§ **WHAT YOU ARE ASKED TO DO**:
Copy the rows below verbatim, starting with the line containing "Click the hamburger" and ending with the line containing "pos(441,61)", both lines included.
* Begin TASK MATERIAL *
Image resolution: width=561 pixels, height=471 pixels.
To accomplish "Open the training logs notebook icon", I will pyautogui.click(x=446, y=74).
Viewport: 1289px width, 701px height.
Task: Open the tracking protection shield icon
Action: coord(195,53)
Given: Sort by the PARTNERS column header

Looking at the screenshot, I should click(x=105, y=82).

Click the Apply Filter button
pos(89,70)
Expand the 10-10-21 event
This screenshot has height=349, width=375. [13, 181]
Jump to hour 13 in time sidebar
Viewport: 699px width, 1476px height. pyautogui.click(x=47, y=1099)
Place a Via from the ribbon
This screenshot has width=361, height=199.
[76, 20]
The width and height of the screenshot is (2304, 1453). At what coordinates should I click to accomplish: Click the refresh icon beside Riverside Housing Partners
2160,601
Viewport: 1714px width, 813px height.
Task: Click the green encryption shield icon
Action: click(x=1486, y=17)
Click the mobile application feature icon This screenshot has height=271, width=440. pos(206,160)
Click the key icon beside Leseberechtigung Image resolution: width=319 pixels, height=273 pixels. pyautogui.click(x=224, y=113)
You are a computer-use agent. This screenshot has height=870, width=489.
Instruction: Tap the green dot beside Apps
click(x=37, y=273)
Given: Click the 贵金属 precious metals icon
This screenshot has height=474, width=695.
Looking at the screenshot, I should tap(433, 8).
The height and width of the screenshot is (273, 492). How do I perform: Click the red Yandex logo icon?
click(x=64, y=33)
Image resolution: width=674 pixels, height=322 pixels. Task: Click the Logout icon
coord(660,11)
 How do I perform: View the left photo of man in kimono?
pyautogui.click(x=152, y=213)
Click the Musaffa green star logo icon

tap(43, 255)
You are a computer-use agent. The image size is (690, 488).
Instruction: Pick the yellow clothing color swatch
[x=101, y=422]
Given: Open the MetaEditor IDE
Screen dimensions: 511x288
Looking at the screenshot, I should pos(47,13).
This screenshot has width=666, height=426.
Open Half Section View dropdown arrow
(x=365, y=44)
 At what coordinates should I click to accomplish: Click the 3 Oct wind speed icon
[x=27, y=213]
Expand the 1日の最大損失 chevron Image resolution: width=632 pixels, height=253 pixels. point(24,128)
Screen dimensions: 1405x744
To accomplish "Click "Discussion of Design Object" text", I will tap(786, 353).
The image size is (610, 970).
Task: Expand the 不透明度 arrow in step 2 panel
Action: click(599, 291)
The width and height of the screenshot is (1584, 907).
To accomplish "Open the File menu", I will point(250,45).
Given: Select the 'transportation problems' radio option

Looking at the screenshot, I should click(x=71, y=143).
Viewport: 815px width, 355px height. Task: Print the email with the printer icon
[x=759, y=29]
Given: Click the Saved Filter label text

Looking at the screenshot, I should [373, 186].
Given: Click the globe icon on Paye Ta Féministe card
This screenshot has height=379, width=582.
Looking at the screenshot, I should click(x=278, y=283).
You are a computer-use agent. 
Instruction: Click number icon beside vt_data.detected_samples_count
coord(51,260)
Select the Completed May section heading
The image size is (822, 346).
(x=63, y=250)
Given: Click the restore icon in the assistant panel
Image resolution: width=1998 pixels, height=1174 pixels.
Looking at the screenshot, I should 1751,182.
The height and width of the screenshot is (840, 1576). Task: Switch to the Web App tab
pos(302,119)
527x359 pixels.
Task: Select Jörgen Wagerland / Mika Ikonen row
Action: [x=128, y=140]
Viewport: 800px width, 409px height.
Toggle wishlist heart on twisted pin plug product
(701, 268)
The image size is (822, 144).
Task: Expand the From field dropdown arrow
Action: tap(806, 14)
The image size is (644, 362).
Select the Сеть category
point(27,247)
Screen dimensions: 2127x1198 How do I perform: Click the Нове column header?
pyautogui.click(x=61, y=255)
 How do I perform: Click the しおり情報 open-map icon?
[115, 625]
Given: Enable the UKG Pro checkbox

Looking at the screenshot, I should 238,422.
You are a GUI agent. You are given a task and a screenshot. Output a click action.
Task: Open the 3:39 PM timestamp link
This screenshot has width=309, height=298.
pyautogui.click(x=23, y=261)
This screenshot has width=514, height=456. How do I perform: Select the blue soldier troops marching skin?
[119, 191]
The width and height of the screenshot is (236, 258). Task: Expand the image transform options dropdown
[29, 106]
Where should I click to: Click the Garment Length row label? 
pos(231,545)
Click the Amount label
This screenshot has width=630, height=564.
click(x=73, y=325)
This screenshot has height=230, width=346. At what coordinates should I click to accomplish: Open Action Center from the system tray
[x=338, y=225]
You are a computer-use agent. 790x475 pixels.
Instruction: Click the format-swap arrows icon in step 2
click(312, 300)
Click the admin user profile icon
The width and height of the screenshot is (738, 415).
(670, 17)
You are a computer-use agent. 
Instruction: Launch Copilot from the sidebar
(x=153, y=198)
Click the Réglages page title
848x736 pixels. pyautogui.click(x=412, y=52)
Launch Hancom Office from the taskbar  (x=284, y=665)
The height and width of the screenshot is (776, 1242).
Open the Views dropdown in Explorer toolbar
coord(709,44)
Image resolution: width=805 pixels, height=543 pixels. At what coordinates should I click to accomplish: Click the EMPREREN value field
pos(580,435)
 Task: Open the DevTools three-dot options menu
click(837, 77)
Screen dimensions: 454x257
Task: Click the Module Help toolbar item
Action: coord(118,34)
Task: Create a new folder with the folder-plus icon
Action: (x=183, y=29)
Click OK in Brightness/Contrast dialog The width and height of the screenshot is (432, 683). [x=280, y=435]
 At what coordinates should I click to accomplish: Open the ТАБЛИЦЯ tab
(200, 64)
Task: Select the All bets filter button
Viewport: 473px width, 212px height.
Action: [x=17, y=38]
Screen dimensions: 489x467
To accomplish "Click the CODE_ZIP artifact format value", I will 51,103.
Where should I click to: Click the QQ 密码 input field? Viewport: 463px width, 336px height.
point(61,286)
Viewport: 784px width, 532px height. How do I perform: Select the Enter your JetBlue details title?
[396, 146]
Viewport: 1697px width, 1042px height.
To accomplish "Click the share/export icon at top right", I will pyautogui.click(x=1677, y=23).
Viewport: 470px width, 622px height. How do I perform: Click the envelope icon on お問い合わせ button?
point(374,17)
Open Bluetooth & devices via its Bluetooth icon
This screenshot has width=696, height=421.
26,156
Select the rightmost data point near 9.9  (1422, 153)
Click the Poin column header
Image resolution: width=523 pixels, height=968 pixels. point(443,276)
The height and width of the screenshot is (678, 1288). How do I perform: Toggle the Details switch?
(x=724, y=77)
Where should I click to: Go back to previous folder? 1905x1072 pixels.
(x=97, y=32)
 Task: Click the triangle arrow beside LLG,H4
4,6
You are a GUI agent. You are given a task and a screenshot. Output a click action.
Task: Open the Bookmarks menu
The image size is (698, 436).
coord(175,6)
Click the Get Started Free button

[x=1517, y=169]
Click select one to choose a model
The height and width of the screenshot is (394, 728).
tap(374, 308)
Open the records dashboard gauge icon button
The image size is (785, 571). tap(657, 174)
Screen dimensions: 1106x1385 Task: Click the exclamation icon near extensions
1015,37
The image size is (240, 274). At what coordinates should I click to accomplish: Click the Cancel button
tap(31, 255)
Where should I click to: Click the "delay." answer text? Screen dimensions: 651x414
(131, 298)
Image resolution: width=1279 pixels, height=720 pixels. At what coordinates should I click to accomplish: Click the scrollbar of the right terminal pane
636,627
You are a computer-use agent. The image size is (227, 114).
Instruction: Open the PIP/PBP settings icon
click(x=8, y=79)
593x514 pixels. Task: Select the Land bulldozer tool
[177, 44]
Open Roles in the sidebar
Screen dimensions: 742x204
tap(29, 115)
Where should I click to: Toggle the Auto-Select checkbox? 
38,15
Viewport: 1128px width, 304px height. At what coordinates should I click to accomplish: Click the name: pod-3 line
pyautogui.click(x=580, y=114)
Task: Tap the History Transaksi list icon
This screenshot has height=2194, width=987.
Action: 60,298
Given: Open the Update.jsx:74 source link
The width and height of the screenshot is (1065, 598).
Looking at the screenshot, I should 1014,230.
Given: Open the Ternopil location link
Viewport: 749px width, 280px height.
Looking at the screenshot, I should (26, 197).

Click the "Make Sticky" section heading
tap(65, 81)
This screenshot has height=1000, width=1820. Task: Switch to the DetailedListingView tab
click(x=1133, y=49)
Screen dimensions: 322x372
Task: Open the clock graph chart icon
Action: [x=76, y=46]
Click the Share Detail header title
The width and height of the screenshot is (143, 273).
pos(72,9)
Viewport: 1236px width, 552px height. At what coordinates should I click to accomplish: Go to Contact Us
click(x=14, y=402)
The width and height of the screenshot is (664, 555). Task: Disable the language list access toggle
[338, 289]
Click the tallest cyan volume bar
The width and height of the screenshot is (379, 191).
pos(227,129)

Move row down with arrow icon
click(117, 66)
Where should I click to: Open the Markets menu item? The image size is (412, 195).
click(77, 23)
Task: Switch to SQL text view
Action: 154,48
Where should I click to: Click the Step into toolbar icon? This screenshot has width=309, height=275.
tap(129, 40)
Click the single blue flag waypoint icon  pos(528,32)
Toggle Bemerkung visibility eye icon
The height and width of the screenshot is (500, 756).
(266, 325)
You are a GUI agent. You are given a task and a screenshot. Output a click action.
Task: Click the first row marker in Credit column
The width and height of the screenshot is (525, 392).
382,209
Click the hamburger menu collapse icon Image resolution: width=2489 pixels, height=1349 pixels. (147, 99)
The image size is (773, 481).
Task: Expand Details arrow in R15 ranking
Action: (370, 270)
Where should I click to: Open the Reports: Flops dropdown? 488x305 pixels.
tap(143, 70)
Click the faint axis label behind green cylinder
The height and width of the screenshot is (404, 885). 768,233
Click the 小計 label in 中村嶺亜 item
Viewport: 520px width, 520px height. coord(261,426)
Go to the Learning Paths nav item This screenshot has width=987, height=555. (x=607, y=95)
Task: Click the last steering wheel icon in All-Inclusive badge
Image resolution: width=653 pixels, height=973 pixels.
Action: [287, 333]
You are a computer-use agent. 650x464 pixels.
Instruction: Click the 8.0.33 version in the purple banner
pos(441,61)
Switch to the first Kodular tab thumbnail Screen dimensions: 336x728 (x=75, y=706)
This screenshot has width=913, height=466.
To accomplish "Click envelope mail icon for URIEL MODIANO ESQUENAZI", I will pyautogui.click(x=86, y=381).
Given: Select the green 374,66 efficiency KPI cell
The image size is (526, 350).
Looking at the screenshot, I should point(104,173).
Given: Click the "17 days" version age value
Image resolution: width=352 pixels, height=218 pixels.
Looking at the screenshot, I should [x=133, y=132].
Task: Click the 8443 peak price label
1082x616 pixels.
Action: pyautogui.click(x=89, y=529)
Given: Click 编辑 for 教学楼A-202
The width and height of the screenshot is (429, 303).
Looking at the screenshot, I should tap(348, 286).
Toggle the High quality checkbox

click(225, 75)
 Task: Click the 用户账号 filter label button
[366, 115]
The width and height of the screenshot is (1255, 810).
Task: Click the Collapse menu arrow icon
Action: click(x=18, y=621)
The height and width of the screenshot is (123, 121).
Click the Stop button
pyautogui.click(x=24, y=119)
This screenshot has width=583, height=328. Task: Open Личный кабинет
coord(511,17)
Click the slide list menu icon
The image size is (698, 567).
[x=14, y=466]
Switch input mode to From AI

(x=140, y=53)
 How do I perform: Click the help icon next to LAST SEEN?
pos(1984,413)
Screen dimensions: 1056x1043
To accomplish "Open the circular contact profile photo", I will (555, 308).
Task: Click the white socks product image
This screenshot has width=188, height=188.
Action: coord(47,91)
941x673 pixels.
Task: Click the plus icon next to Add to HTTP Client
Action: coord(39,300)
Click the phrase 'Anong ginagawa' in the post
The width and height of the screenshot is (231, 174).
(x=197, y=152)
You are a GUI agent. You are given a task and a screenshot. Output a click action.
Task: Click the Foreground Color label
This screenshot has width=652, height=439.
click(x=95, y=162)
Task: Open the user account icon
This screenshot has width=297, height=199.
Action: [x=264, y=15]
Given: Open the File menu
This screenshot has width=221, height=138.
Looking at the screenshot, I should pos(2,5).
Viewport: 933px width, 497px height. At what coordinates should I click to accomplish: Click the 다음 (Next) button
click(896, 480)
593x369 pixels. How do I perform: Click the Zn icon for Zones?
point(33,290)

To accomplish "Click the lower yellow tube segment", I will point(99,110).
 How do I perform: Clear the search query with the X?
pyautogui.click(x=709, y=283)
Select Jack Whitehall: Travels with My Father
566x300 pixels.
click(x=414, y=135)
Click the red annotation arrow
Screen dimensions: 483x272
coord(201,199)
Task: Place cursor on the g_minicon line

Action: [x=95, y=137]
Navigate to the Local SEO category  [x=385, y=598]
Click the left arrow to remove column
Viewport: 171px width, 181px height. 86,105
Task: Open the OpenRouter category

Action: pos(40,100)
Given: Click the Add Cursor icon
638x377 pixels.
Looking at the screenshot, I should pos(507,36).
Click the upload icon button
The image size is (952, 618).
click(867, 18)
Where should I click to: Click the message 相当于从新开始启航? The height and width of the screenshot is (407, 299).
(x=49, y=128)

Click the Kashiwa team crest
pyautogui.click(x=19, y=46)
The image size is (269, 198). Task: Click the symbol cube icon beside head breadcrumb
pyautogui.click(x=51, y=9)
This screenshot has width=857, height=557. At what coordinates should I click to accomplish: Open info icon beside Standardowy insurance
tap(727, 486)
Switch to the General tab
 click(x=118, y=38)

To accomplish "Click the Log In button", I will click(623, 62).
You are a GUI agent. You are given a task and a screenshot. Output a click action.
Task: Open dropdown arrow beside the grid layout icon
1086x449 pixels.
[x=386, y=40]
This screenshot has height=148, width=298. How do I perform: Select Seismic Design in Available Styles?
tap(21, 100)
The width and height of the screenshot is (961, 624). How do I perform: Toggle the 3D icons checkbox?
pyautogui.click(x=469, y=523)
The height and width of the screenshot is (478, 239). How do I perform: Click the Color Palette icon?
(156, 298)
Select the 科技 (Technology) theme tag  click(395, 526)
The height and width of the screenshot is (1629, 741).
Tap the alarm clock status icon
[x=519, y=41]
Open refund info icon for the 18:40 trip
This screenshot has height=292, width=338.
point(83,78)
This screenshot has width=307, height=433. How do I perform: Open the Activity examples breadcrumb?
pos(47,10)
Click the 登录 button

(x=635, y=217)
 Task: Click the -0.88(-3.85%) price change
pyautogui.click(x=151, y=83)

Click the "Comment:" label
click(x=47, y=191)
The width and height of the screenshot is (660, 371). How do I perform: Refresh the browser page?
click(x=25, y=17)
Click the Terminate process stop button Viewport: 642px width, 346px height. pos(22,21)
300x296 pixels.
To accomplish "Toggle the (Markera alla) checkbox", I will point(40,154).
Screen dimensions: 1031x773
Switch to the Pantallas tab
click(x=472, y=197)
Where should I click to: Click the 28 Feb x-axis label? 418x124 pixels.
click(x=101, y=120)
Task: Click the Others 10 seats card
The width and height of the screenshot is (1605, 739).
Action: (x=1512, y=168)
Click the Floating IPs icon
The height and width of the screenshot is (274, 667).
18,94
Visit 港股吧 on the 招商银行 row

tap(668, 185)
* End TASK MATERIAL *
§ **RESULT FOR THIS EXERCISE**:
Click the hamburger menu collapse icon Image resolution: width=2489 pixels, height=1349 pixels. (147, 99)
The image size is (773, 481).
Task: Expand Details arrow in R15 ranking
Action: (370, 270)
Where should I click to: Open the Reports: Flops dropdown? 488x305 pixels.
tap(143, 70)
Click the faint axis label behind green cylinder
The height and width of the screenshot is (404, 885). 768,233
Click the 小計 label in 中村嶺亜 item
Viewport: 520px width, 520px height. coord(261,426)
Go to the Learning Paths nav item This screenshot has width=987, height=555. (x=607, y=95)
Task: Click the last steering wheel icon in All-Inclusive badge
Image resolution: width=653 pixels, height=973 pixels.
Action: [287, 333]
You are a computer-use agent. 650x464 pixels.
Instruction: Click the 8.0.33 version in the purple banner
pos(441,61)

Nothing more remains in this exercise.